§ **What you will do**
What lines in the records below hold the string "column"? Please show them.

(Data to use)

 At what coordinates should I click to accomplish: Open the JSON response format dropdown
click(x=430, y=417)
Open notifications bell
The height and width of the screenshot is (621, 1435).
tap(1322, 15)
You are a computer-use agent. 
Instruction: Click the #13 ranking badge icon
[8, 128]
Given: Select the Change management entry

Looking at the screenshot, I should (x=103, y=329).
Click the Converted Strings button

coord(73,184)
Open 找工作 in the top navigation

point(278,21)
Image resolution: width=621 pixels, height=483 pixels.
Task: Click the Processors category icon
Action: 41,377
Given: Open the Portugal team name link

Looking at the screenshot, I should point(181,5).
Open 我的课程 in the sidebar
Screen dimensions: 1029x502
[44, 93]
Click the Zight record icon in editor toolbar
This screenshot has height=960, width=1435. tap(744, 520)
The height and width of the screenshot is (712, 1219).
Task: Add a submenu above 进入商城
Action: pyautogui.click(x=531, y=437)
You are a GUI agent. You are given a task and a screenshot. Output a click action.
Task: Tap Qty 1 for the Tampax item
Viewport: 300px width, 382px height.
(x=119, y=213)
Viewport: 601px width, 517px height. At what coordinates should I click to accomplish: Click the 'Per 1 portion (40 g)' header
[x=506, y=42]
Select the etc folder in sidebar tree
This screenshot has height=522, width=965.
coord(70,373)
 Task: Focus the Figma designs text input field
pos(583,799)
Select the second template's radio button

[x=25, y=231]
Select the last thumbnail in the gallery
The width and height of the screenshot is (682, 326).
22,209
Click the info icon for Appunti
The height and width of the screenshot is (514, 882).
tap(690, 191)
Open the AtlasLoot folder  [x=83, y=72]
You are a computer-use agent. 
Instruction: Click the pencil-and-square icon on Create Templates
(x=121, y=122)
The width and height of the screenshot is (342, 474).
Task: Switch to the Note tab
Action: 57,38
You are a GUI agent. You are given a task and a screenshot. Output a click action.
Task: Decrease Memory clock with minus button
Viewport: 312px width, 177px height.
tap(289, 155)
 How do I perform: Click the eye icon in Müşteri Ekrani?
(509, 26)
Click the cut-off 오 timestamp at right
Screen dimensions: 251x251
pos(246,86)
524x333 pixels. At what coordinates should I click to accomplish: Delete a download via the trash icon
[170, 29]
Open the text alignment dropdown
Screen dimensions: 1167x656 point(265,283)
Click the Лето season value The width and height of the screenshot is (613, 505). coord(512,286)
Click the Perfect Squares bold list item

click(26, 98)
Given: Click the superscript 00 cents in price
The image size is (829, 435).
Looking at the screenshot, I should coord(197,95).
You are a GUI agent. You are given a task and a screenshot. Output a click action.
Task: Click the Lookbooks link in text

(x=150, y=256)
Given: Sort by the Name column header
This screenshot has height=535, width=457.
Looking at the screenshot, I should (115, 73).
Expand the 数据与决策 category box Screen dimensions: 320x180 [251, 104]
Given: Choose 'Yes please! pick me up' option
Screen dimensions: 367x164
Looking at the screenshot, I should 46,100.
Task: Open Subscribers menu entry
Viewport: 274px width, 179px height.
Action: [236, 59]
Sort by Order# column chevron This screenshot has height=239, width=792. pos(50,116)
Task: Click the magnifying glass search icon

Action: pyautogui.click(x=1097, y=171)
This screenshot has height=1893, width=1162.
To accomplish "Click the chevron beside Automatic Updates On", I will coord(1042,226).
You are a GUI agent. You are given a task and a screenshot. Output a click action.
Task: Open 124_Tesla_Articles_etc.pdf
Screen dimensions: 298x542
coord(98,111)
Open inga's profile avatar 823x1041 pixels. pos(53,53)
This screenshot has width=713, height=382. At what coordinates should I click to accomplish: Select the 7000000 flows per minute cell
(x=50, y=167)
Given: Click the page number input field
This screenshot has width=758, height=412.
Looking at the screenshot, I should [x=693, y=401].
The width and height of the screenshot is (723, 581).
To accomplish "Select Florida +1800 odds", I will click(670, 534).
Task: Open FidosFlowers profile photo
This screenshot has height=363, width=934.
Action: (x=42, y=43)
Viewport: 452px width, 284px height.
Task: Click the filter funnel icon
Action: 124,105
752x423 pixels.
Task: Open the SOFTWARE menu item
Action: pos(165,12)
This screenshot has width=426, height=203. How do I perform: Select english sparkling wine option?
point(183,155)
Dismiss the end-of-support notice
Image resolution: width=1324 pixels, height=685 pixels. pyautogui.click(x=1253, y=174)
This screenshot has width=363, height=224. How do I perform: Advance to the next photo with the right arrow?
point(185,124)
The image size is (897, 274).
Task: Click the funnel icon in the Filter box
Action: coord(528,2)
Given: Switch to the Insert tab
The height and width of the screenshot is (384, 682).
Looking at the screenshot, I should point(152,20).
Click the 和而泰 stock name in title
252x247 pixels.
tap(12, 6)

(End Data to use)

§ **Response**
Given: Sort by the Name column header
Sort by Order# column chevron This screenshot has height=239, width=792. pos(50,116)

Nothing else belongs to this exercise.